Exercise task A:
In the listing, rewrite the lines starting at the one containing "The image size is (322, 259)." and ending at the one containing "click(x=190, y=160)", with "last" replaced by "final" and everything else unchanged. Leave the pictures out.

Excerpt:

In [1]:
import pandas as pd
import numpy as np
import os
from sklearn.pipeline import Pipeline, make_pipeline
from sklearn.compose import ColumnTransformer
from sklearn.preprocessing import FunctionTransformer
from sklearn.preprocessing import MinMaxScaler
from sklearn.impute import SimpleImputer, KNNImputer
from sklearn import set_config; set_config(display='diagram')

In [None]:
key = os.environ.get('API_KEY')

# Get Data

In [2]:
# Step 1: Define a function to read CSV files and convert them to dataframes
# Get the current working directory (where your script is located)
current_directory = os.getcwd()

# Specify the path to the "raw_data" folder
raw_data_folder = os.path.join(current_directory, "raw_data")

Exercise task B:
Continue the notebook code that sets up reading the raw CSV data, picking up right after its last line.

Rows on where targets show up

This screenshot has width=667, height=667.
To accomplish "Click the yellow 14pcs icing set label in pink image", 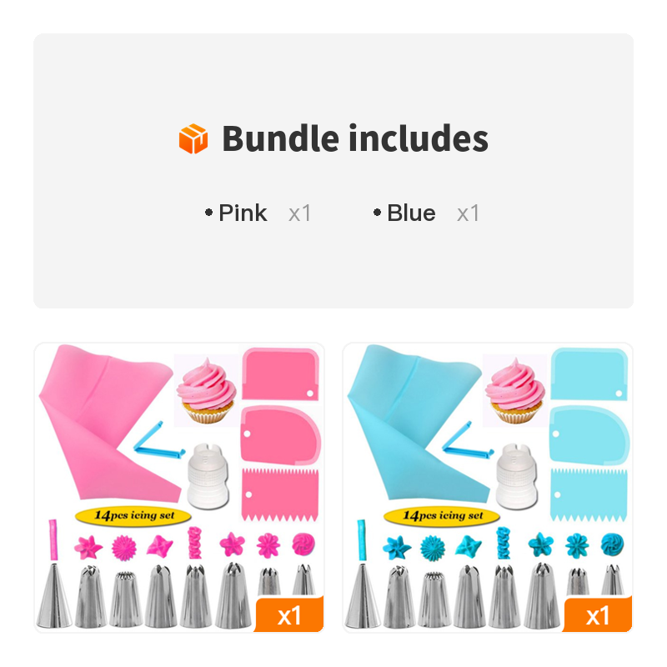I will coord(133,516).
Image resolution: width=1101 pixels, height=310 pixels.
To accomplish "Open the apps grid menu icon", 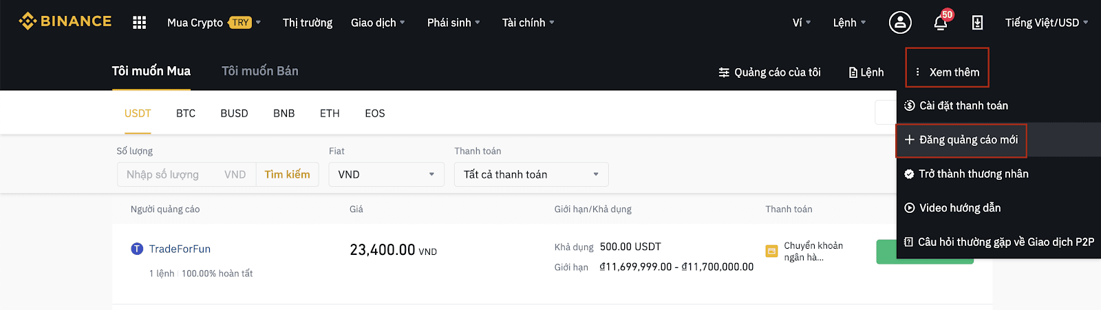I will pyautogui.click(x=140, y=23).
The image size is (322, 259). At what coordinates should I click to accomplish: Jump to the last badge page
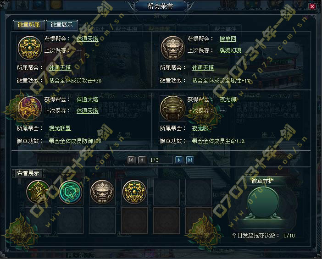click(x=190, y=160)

==

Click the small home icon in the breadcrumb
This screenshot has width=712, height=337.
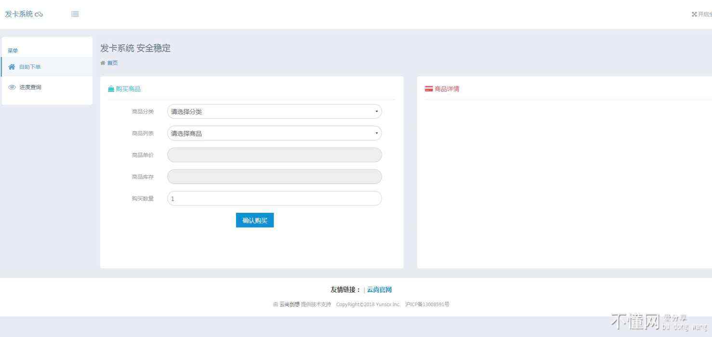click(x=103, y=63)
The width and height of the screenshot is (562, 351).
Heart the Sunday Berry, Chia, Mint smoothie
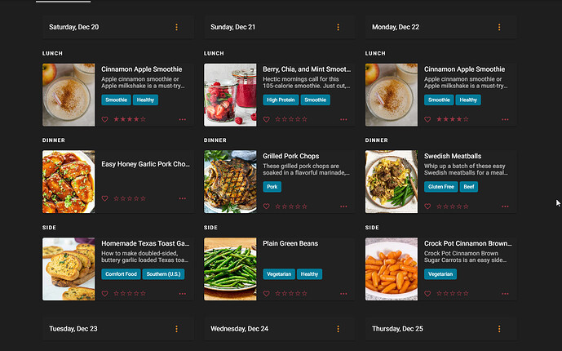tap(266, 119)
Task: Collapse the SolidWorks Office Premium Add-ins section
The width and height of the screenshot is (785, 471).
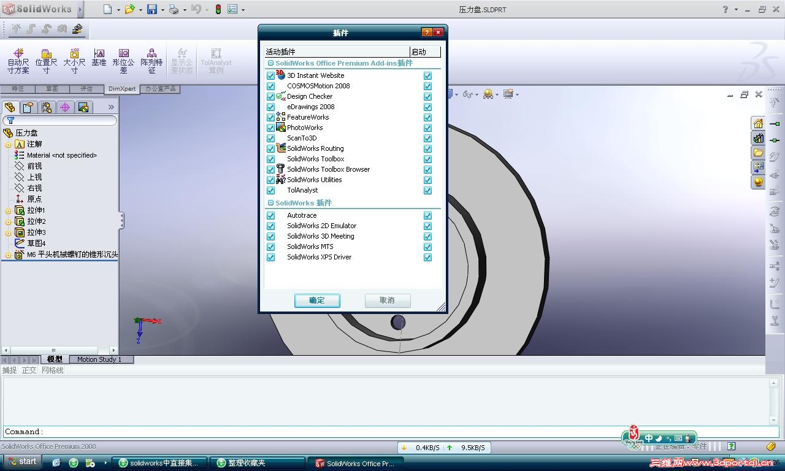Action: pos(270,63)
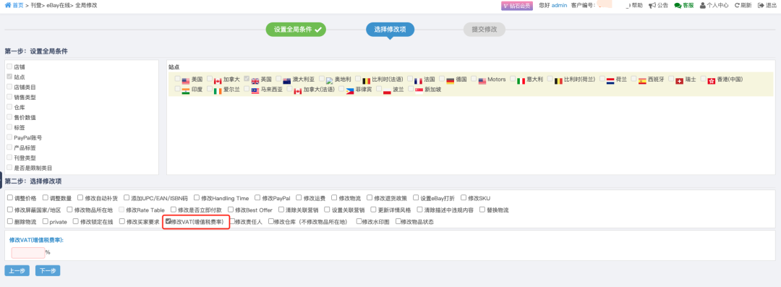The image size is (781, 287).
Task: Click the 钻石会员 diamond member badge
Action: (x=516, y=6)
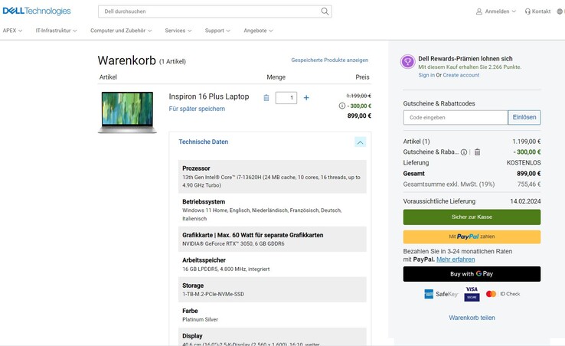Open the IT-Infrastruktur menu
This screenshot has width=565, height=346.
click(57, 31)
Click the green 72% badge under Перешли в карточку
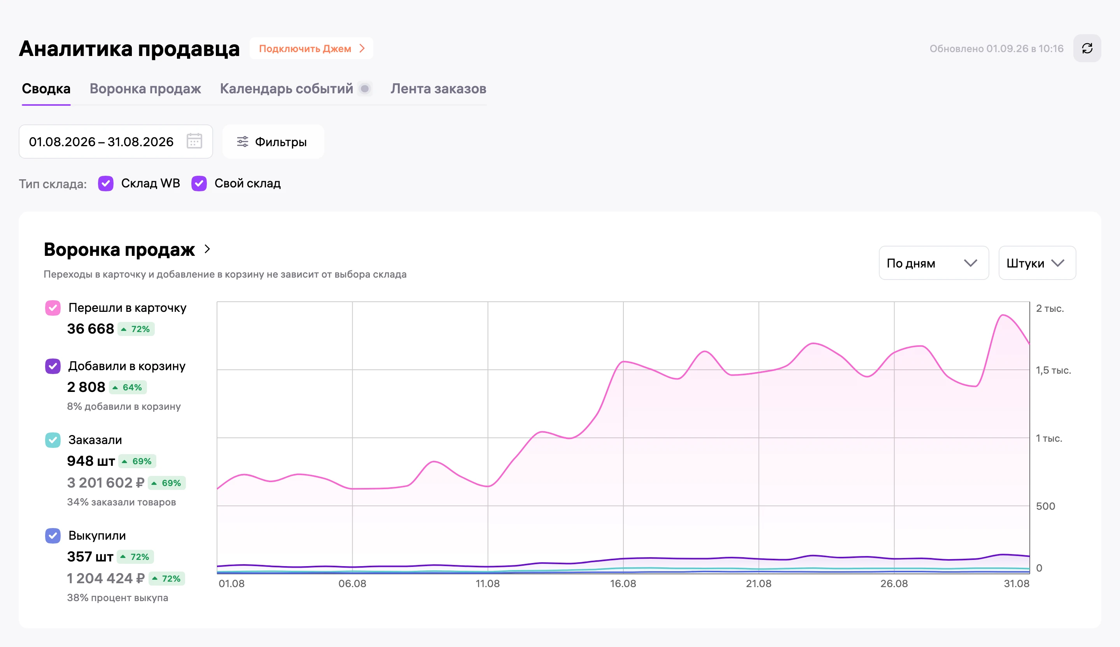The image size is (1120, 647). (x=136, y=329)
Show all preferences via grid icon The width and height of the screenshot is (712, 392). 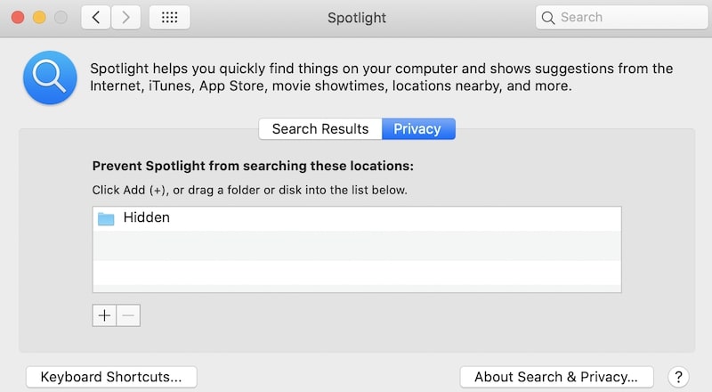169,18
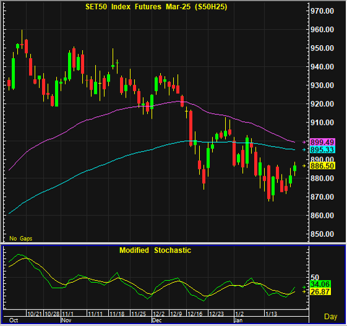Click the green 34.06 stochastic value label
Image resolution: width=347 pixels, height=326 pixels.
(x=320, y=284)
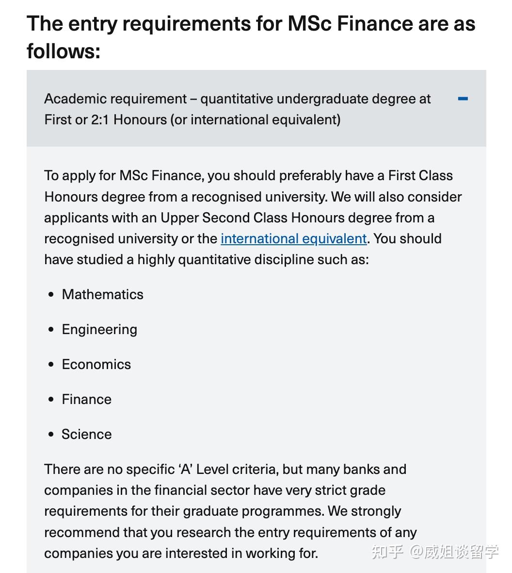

Task result A:
The image size is (322, 259). At what coordinates should I click to accomplish: Jump to the final badge page
click(x=190, y=160)

Task result B:
# List all CSV files in the "raw_data" folder
csv_files = [os.path.join(raw_data_folder, file) for file in os.listdir(raw_data_folder) if file.endswith(".csv")]

# passing csv files in to a dataframe
dataframes = [pd.read_csv(file) for file in csv_files]

In [3]:
# Step 2: Define a function to read CSV files and convert them to dataframes
def read_csv_to_dataframe(file_path):
    df = pd.read_csv(file_path)
    return df

In [4]:
# Step 4: Read CSV files, preprocess data, and stack them into a 3D tensor
data = []
stock_names =[]

# print(type(csv_files))

for file in csv_files:
    # Read the CSV file into a DataFrame
    data_df = pd.read_csv(file)
    stock_name = file.split('/')[-1].split('.')[0]
    stock_names.append(stock_name)
    data_df["stock"] = stock_name
    data.append(data_df)

# Pipelines

In [5]:
impute_columns = ["sma25", "sma100", "sma200", "rsi", "macd", "signal", "histogram"]

imputer = Pipeline(
    [
        ('imputer', ColumnTransformer(
            transformers=[
                ('impute', KNNImputer(n_neighbors=10), impute_columns),  # Apply imputation to specific columns
            ],
            remainder='passthrough'  # Keep the remaining columns
        ))
    ]
)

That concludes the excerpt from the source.